All Right

Matthew McConaughey In ‘Dallas Buyers Club’: From Bongos to Oscar Contender

Matthew McConaughey had starred in three duds in a row. So he took a couple of years off to regroup, and started a family. Now, he’s an Oscar contender for his riveting turn as an AIDS victim in Dallas Buyers Club. He talks to Marlow Stern about his stunning transformation.

Chris Pizzello/AP

For a while, it was hard to take Matthew McConaughey seriously.

He was the breezy himbo coasting by on his southern charm and thousand-watt grin; the man candy opposite Jennifer Lopez and Kate Hudson; the guy busted for playing the bongos in the buff. Sure, he was prone to occasional flashes of brilliance, e.g. as a tattooed, balls-to-the-wall dragon hunter in Reign of Fire, or a muted soothsayer in Frailty. But for the most part, he was riffing off his own All right, all right, all right persona.

That was then.

Over the past few years, the photogenic, oft-shirtless star of epic duds like Fool’s Gold and Surfer, Dude has undergone a stunning transformation into one of the most exciting and unpredictable character actors in Tinseltown. Film writers have dubbed it the McConaissance, and right now, the 43-year-old Texan is firing on all cylinders. Last year, he turned in several wildly disparate performances in a coterie of acclaimed indie films, ranging from a deranged murderer who makes poor Gina Gershon fellate a fried chicken drumstick in Killer Joe to an over-the-hill male stripper with a pair of ass-less leather chaps and a dream in Magic Mike. The latter turn earned him an Independent Spirit Award and many felt warranted an Oscar nod.

This year should, if there’s any justice, earn him a trip to the Kodak. He’s wowed audiences as the enigmatic spiritual guide to a confused teen boy (think Magwitch) in Mud, and dropped 47 pounds to portray Ron Woodroof, a bigoted asshole-cum-HIV positive AIDS crusader in Dallas Buyers Club. The gritty film is based on a true story, and directed by Canadian filmmaker Jean-Marc Vallée (C.R.A.Z.Y.).
━━━━━━━━━━
• _Apply what you read_:
1. In the article about Matthew McConaughey, how much weight did he lose to play Ron Woodroof?
2. Repeat the stretch of the article about Matthew McConaughey from "Matthew McConaughey In" through "Matthew McConaughey seriously.".
The lines after this have no connection to the article.

[Dataset entries]
━━━━━━━━━━
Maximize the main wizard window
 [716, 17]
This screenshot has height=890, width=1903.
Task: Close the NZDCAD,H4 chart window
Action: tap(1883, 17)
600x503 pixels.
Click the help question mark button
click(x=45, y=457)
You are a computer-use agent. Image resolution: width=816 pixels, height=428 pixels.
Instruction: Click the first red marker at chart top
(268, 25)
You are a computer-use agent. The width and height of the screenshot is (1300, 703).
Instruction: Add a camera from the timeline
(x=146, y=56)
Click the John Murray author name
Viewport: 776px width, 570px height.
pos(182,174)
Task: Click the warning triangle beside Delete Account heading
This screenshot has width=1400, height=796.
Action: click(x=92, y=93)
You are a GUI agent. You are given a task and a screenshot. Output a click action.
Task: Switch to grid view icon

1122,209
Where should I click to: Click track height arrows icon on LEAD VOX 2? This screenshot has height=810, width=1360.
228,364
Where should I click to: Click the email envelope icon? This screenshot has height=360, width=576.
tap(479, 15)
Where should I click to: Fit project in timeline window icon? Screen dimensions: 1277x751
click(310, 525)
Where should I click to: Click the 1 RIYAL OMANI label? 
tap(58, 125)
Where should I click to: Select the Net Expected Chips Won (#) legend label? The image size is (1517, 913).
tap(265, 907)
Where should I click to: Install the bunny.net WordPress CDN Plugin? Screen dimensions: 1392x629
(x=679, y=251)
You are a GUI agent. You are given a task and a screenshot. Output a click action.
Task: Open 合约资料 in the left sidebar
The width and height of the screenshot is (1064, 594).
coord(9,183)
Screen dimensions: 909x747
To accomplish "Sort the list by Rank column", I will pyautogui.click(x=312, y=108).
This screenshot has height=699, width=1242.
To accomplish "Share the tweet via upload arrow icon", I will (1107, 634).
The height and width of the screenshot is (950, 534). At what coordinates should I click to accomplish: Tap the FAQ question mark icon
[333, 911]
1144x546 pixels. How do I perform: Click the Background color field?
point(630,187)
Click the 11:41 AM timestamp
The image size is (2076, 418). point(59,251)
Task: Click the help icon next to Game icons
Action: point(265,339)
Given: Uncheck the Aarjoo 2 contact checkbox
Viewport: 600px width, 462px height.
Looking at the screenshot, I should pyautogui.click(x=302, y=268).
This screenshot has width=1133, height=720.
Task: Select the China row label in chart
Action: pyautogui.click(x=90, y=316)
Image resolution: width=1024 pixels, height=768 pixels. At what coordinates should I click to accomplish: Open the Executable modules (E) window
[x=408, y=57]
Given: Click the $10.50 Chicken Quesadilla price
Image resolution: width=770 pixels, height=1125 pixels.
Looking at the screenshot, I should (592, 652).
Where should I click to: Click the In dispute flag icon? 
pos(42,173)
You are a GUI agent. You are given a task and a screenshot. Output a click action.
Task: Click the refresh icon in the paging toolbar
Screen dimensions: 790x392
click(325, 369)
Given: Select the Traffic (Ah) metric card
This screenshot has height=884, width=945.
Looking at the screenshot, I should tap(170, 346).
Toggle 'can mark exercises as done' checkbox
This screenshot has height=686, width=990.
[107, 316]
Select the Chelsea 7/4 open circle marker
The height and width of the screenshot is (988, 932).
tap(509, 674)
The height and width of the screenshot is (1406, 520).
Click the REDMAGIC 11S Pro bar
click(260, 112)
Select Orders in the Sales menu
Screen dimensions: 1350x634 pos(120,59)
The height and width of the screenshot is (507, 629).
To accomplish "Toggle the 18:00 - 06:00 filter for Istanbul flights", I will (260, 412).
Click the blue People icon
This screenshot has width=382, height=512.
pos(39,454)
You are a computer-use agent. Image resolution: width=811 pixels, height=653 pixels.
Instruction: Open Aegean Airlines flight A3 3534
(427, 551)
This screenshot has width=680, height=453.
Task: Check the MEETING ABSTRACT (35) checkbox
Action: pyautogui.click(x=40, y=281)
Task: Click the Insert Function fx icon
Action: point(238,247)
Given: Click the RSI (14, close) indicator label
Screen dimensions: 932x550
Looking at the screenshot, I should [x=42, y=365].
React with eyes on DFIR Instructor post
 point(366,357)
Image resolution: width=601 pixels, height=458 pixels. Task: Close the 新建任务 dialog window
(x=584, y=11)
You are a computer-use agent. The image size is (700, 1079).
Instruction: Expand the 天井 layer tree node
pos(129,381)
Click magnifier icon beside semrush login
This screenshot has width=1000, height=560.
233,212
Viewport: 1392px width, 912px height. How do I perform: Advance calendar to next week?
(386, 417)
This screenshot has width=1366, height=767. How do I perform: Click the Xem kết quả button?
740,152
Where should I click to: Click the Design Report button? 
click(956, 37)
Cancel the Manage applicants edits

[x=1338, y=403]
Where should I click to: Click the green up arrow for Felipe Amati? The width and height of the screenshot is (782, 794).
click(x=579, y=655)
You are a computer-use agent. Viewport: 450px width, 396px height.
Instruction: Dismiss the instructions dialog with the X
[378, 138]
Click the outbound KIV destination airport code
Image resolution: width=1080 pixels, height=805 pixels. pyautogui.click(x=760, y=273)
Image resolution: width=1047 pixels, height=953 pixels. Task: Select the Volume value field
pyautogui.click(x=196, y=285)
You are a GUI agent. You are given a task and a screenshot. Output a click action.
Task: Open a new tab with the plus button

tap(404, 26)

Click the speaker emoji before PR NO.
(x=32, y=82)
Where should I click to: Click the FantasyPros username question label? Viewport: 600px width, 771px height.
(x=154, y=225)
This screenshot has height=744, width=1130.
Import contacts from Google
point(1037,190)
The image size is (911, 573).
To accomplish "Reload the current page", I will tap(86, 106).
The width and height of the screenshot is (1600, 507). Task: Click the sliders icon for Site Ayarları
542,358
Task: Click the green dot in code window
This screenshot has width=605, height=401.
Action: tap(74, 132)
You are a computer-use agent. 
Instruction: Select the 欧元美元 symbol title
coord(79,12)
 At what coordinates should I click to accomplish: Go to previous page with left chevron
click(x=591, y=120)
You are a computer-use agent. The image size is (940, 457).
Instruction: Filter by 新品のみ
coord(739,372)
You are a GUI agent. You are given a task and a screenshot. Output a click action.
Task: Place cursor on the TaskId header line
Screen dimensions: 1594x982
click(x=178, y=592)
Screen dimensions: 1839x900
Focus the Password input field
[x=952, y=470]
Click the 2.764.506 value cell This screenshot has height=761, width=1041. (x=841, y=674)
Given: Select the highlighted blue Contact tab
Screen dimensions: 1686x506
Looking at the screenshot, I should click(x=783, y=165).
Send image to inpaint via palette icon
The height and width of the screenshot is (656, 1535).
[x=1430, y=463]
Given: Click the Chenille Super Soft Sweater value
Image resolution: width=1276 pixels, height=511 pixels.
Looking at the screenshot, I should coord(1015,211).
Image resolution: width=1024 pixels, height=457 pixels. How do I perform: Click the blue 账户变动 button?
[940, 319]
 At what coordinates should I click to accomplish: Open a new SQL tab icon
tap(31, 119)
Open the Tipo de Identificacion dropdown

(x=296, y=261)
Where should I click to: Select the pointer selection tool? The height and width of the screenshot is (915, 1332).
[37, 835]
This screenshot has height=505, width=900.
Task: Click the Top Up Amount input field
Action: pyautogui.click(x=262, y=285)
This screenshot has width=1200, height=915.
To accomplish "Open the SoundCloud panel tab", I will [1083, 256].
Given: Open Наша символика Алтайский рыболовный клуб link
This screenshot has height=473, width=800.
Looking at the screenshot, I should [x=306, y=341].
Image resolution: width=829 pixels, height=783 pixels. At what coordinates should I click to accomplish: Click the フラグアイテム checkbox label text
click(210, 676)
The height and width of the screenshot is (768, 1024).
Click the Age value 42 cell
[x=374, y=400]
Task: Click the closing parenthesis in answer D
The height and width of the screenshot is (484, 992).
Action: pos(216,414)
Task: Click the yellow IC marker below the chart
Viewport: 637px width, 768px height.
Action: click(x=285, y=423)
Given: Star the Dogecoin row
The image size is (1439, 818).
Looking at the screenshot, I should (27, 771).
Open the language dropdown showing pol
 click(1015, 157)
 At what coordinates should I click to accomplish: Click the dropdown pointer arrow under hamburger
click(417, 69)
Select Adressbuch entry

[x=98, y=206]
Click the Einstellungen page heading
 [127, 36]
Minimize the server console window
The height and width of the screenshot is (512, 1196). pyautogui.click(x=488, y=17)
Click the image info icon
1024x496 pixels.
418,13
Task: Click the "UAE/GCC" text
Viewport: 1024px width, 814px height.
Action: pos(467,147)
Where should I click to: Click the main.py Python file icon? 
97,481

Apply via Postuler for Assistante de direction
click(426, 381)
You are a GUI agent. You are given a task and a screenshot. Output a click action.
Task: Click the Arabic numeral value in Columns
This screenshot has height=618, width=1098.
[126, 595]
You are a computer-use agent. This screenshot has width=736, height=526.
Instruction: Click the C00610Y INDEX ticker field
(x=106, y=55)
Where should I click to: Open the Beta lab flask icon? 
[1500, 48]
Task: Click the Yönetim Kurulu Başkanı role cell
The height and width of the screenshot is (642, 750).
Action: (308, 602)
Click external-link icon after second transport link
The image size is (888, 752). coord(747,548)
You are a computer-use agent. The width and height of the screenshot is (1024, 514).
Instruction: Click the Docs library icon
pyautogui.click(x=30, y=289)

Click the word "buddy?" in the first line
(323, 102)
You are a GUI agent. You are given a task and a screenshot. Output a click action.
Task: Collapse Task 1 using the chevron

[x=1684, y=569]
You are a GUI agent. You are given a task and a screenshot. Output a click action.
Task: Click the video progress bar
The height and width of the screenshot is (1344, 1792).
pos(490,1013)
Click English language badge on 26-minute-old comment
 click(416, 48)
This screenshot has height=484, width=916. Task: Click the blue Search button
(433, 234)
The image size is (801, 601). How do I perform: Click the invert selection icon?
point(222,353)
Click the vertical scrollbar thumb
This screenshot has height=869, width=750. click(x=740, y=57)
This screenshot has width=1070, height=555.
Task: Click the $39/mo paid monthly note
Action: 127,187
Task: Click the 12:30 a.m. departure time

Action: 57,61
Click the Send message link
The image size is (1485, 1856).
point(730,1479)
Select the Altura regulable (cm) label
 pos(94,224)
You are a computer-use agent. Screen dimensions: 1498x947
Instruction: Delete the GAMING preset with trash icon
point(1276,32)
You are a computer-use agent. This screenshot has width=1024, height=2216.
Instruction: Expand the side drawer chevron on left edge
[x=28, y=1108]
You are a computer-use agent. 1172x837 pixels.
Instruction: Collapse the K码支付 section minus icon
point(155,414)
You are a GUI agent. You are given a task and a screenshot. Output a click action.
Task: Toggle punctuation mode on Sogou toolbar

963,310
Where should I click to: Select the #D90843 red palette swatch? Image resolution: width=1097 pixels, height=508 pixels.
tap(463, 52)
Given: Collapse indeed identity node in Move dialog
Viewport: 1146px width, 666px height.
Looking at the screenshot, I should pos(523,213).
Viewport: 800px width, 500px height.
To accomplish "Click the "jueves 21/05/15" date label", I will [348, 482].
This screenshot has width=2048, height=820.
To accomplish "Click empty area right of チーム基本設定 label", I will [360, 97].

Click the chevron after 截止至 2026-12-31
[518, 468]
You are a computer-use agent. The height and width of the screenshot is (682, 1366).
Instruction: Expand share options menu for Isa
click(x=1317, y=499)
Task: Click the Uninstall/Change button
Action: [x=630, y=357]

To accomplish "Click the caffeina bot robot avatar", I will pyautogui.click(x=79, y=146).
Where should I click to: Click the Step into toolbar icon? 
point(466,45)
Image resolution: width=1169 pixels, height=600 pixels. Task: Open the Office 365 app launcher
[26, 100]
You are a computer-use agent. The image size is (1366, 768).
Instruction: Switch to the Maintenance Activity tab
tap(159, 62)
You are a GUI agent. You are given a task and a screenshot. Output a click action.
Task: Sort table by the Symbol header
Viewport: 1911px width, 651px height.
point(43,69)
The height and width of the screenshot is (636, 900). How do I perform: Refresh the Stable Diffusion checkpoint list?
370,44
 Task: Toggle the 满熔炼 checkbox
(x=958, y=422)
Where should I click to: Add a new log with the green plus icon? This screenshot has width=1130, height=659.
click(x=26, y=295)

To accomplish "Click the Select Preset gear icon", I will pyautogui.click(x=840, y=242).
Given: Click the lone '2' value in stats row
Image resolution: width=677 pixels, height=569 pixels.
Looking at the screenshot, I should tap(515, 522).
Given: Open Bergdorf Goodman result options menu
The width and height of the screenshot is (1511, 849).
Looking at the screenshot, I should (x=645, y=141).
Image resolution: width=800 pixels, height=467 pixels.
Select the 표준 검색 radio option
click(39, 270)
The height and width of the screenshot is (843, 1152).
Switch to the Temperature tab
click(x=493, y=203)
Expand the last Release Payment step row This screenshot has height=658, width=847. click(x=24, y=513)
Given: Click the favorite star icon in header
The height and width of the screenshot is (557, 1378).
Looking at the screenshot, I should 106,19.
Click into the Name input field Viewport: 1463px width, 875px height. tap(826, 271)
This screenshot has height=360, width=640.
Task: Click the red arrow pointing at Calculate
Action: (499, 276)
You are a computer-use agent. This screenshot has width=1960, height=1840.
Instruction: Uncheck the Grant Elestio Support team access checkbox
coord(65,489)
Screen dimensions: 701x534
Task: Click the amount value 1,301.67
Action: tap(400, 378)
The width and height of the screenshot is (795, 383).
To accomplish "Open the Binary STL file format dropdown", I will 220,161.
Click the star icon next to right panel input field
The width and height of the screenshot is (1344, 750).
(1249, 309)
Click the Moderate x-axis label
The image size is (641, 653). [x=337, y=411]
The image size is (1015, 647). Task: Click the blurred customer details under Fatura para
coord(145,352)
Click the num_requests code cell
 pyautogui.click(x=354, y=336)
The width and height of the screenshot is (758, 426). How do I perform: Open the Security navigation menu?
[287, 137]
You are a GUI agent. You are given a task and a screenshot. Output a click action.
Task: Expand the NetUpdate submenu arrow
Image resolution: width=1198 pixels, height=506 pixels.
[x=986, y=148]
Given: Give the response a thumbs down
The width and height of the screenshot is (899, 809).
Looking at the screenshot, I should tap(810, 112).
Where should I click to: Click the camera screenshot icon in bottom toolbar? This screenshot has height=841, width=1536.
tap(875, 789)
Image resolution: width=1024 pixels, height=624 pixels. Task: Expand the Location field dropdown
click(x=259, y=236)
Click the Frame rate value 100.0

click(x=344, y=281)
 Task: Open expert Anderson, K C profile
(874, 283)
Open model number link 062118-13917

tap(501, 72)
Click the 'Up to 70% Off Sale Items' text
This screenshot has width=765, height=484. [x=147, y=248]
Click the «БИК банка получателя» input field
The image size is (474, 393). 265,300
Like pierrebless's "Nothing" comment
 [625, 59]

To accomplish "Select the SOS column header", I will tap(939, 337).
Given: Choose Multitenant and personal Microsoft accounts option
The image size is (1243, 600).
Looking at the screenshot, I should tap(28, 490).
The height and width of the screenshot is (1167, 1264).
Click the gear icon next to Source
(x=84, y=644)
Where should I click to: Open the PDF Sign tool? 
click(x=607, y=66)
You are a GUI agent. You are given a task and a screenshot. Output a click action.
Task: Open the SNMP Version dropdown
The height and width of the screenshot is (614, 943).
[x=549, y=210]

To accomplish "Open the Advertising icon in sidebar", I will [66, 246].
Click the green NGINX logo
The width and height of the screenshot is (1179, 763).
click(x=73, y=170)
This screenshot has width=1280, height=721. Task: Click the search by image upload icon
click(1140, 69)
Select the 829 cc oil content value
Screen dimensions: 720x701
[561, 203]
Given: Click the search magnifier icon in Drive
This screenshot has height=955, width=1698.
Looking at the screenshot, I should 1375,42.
━━━━━━━━━━
• _Exercise results_:
1. He dropped 47 pounds.

2.
Matthew McConaughey In ‘Dallas Buyers Club’: From Bongos to Oscar Contender

Matthew McConaughey had starred in three duds in a row. So he took a couple of years off to regroup, and started a family. Now, he’s an Oscar contender for his riveting turn as an AIDS victim in Dallas Buyers Club. He talks to Marlow Stern about his stunning transformation.

Chris Pizzello/AP

For a while, it was hard to take Matthew McConaughey seriously.